I am using the tidyverse to filter out a dataframe and would like a print at each step of the dimensions (or nrows) of the intermediate objects.
I thought I could simply use a tee pipe operator from magrittr but it doesn't work.
I think I understand the concept behind the tee pipe but can't figure out what is wrong. I searched extensively but didn't find much resources about the tee pipe.

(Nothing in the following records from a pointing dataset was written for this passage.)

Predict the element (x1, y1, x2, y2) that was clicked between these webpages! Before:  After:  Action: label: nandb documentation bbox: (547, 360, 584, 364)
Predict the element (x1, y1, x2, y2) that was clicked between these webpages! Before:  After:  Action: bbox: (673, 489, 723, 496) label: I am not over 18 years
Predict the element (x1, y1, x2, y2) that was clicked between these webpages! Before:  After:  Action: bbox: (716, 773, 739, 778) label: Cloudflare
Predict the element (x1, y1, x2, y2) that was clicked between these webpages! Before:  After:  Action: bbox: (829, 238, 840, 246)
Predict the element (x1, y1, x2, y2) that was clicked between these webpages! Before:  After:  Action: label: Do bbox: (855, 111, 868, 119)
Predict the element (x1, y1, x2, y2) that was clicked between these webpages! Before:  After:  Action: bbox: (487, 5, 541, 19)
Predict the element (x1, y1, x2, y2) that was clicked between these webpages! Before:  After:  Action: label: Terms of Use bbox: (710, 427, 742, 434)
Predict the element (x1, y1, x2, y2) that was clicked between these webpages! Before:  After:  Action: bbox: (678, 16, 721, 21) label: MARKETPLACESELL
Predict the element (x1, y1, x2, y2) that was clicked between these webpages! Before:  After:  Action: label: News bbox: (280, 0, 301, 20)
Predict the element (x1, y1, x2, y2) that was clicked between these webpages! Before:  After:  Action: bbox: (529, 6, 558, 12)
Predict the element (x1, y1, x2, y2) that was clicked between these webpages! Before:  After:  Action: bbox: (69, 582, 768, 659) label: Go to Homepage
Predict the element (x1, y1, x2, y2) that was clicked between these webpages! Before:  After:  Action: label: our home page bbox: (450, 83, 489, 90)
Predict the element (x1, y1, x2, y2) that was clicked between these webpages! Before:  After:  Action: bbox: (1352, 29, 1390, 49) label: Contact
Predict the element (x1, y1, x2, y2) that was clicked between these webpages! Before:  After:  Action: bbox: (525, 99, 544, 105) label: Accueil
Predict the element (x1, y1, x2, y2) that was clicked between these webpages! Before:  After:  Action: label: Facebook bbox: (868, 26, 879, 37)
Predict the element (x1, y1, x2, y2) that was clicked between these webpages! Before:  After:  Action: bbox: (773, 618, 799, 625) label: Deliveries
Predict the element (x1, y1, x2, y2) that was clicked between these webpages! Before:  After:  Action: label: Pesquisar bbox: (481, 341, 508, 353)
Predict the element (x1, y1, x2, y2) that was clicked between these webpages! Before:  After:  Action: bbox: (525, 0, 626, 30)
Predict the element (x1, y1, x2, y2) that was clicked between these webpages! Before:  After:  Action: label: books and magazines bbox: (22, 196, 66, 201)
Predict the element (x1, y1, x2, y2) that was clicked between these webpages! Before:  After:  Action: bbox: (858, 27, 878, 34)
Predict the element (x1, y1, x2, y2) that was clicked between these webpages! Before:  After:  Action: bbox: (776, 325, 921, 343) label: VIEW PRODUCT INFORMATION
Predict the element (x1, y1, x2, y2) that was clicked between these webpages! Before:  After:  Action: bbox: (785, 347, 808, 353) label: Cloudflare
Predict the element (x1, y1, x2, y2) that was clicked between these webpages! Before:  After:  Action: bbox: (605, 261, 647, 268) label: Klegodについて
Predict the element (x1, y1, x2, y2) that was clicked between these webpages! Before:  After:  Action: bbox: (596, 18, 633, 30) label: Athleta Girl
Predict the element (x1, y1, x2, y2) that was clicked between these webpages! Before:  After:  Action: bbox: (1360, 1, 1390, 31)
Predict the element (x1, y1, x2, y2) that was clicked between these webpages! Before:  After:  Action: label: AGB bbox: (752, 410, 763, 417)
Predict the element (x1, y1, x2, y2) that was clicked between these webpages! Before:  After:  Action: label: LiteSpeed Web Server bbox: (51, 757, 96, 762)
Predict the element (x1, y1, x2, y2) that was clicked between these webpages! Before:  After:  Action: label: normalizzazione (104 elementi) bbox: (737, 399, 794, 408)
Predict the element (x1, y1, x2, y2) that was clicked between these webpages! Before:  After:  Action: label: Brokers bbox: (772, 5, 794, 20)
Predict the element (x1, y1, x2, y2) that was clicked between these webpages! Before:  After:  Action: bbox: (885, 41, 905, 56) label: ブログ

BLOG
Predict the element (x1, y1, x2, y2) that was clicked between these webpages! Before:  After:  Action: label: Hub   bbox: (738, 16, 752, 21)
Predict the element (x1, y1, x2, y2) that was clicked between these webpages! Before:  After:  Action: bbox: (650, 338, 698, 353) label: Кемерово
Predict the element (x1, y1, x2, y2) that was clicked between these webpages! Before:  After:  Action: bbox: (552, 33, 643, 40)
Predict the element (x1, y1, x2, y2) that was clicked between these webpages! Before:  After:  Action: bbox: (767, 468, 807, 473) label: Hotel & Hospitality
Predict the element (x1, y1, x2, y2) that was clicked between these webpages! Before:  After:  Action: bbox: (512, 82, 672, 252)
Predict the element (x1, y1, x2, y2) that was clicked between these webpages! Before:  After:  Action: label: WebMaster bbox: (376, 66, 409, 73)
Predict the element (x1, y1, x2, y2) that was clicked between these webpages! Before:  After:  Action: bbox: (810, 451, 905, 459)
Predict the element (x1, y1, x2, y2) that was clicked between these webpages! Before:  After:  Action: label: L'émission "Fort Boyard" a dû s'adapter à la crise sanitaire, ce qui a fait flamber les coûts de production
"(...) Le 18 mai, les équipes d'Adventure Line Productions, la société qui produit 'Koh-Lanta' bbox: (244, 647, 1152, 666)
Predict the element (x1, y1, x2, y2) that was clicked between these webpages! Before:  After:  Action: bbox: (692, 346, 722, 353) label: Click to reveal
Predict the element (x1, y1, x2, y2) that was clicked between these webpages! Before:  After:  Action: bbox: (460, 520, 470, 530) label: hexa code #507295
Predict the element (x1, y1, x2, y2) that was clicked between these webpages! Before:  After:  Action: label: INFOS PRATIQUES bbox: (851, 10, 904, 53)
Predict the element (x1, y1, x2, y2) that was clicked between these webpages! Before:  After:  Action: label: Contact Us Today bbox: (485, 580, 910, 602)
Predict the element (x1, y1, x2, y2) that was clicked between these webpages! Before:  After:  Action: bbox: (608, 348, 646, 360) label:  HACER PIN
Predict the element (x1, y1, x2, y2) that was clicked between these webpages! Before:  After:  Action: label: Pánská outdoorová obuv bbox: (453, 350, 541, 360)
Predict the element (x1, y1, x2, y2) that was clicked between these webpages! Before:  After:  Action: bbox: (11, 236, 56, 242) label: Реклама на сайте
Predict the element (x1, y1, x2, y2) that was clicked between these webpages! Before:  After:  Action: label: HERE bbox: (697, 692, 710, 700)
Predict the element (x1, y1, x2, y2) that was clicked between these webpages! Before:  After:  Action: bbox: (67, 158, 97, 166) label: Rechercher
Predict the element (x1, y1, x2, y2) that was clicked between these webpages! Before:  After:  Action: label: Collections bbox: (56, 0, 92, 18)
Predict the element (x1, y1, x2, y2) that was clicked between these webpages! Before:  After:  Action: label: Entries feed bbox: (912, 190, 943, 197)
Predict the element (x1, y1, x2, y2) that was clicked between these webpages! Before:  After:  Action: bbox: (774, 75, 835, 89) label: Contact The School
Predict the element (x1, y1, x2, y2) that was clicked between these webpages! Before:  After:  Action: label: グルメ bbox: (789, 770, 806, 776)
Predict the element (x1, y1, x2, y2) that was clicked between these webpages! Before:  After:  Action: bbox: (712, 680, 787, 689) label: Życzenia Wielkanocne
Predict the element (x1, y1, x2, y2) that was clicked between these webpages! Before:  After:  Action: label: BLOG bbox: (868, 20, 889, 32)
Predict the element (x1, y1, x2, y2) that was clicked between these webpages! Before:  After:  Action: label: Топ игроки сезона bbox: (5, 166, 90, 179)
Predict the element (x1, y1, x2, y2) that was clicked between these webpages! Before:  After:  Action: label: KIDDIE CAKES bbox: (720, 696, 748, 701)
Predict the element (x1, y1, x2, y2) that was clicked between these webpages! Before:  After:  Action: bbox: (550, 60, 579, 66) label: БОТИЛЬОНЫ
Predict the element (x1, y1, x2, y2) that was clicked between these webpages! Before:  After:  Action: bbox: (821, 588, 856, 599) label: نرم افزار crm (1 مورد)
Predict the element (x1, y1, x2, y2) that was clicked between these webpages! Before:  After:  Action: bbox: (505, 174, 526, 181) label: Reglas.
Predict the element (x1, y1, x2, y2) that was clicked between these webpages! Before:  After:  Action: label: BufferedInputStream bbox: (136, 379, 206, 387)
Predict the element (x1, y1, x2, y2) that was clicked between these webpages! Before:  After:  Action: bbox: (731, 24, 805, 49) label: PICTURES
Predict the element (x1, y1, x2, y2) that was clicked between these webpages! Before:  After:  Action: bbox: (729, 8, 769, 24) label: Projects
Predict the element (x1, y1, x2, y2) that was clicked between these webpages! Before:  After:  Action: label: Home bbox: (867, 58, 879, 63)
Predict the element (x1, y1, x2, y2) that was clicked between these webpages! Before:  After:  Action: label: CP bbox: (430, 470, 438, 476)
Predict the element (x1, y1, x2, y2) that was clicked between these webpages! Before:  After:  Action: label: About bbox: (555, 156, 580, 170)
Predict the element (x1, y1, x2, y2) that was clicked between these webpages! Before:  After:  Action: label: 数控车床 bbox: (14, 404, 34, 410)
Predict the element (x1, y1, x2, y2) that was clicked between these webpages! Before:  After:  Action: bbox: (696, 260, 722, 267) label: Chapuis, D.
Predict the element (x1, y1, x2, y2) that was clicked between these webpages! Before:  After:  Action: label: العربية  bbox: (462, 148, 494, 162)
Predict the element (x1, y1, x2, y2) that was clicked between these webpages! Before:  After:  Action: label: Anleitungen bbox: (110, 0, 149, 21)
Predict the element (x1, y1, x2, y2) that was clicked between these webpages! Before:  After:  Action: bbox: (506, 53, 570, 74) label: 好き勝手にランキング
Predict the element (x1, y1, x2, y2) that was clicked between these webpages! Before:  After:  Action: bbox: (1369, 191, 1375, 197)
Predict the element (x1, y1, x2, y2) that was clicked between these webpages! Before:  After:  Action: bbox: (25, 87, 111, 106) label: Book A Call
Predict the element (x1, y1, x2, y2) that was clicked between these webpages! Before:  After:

I built a simple example with the mtcars dataset. Printing the intermediate objects works but not if I replace with dim() or nrow().
library(tidyverse)
library(magrittr)
mtcars %>%
filter(cyl > 4) %T>% dim() %>%
filter(am == 0) %T>% dim() %>%
filter(disp >= 200) %>% dim()
I can of course write that in R base but would like to stick to the tidyverse spirit. I probably underlooked something about tee pipe concept and any comments/solutions will be greatly appreciated.
EDIT:
Following @hrbrmstr and @akrun nice and quick answers, I tried again to stick to tee pipe operator without writing a function. I don't know why I didn't find out the answer earlier myself but here is the syntax I was looking for:
mtcars %>%
filter(cyl > 4) %T>% {print(dim(.))} %>%
filter(am == 0) %T>% {print(dim(.))} %>%
filter(disp >= 200) %>% {print(dim(.))}
Despite the need of a function, @hrbrmstr solution is indeed easier to "clean up".
@akrun's idea works, but it's not idiomatic tidyverse. Other functions in the tidyverse
, like print()
and glimpse()
return the data parameter invisibly so they can be piped without resorting to {}
. Those {}
make it difficult to clean up pipes after your done exploring what's going on.
Try:
library(tidyverse)
tidydim <- function(x) {
print(dim(x))
invisible(x)
}
mtcars %>%
filter(cyl > 4) %>%
tidydim() %>%
filter(., am == 0) %>%
tidydim() %>%
filter(., disp >= 200) %>%
tidydim()
That way your "cleanup" (i.e. not producing interim console output) canbe to quickly/easily remove the tidydim()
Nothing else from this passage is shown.